▶ _TEXT_
- Opening Delimiter -

Local distributors and commercial agents

Distribution structures

What distribution structures are available to a supplier?

Any number of structures can be chosen depending on commercial, market and tax considerations. Normally, some form of market representative, whether employed or otherwise contracted, would be sensible. An agent with varying levels of authority or indeed a stockholding distributor with obligations to expand sales might be attractive. Depending on the strength of the marketing format, franchising could be an attractive option to expand. Supply chain efficiency and relationships down the chain will dictate what is the most appropriate model to pursue. Typically, from a legal and commercial perspective, the following are common relationship characteristics:

  • exclusive: appointment of one distributor for the territory or a particular customer group and the supplier is prevented from appointing another distributor or selling into the territory or customer group directly;
  • sole: appointment of one distributor for the territory or customer group and the supplier is prevented from appointing another distributor for the territory or customer group but the supplier retains the right to sell into the territory;
  • non-exclusive: no restrictions on the supplier allocating distribution rights to more than one party for a particular territory or customer group or supplying directly; and
  • selective: only approved dealers are entitled to handle and resell the goods, and restraints can, in certain circumstances, be imposed on other resellers. Any distributor fulfilling a set of objective, transparent and non-discriminatory criteria, normally based on quality, is admitted to the distribution network. Selective distribution is typically used for high-end or prestige goods.

In contrast, a commercial agent or sales representative is an agent of the seller. The agent acts on behalf of the principal under power of attorney and does not have a direct contract for supply with the customer and will normally not bear any financial risk. An agent enters into the supply agreements in the name and for the benefit of the foreign supplier and receives a commission (typically a percentage of the price) as payment. Using an agent has the advantage that the supplier can set the price at which the products are sold to the customer. This is not permitted with a distributor. The main disadvantage of using an agent is that they are entitled to statutory compensation upon termination. An agent’s activities can be limited to introducing customers and contracts to the principal (marketing agent) or they can be sales agents, where the agent has authority to conclude contracts with customers on behalf of their principal. As with distribution agreements, agency agreements can be exclusive, sole or non-exclusive.

- Closing Delimiter -

▶ _SUPPLIED INFORMATION_
- Opening Delimiter -

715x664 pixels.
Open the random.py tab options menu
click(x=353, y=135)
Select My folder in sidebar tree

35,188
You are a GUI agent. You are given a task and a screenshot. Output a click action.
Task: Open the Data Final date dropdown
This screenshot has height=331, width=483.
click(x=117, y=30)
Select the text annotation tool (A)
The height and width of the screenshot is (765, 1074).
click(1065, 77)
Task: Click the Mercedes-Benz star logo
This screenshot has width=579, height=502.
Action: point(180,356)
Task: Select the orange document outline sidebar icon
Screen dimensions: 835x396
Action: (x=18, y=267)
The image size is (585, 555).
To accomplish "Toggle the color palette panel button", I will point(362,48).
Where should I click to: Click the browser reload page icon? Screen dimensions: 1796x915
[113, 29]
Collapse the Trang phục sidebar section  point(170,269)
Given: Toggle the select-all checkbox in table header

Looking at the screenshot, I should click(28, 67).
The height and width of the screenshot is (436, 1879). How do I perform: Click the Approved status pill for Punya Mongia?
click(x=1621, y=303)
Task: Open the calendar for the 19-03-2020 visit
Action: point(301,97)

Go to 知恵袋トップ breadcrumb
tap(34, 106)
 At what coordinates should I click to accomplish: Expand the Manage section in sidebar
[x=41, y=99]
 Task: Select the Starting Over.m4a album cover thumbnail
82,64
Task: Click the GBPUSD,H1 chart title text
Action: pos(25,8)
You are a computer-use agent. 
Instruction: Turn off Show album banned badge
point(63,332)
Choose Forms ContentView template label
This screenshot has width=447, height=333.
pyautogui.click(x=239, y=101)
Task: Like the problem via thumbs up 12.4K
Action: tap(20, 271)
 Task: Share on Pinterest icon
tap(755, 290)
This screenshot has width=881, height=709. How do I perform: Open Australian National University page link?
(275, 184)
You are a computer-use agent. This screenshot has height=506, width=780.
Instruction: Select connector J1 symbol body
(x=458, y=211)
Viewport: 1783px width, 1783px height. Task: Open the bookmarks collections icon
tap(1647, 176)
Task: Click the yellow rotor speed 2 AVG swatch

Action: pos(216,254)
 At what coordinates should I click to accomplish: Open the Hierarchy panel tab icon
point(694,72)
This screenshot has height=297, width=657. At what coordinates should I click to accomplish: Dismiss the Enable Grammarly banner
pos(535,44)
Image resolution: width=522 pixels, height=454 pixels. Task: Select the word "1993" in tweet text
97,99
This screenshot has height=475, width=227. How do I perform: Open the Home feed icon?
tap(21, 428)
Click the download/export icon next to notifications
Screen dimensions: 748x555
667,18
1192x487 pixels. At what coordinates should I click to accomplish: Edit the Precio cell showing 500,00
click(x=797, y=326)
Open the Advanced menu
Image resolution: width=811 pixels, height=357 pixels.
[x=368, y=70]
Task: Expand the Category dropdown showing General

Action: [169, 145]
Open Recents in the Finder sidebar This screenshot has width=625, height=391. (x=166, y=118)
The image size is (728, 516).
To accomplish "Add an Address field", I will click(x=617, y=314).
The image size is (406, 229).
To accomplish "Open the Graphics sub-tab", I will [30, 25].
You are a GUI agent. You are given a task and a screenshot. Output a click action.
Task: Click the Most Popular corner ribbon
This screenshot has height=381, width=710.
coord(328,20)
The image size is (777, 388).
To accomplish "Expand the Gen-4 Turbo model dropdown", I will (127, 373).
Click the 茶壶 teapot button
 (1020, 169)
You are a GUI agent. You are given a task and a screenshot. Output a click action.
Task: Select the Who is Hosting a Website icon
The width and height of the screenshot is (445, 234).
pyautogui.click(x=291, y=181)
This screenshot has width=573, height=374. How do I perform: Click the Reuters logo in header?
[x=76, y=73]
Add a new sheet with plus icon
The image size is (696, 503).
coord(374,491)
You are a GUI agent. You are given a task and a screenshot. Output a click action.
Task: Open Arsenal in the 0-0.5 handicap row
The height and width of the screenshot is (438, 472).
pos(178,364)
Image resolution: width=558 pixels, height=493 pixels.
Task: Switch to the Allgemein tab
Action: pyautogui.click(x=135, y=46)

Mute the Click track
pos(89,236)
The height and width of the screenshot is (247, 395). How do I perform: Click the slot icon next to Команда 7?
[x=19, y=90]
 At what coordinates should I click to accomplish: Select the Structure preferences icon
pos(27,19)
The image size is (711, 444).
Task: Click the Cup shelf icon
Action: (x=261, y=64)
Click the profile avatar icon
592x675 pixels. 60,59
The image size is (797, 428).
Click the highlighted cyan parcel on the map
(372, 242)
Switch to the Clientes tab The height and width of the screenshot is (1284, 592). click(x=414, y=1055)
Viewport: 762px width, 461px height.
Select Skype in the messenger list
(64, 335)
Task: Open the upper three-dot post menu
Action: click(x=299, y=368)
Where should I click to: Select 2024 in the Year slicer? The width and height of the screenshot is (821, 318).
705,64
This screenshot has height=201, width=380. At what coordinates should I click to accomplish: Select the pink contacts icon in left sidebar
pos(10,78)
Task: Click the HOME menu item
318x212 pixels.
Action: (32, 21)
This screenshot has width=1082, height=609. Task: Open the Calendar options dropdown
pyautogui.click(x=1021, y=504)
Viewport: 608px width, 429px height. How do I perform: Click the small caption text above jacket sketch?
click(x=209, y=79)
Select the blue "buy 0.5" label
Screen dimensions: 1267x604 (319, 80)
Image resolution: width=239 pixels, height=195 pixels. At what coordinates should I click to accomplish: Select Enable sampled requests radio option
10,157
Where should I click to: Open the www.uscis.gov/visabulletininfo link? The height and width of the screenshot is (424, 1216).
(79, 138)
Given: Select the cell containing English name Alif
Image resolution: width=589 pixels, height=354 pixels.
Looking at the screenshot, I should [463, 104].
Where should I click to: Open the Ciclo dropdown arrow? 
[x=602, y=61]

- Closing Delimiter -

▶ _BRIEF_
According to the text on distribution structures above, what is the main disadvantage of using an agent?

▶ _ANSWER TO THIS EXERCISE_
An agent is entitled to statutory compensation upon termination.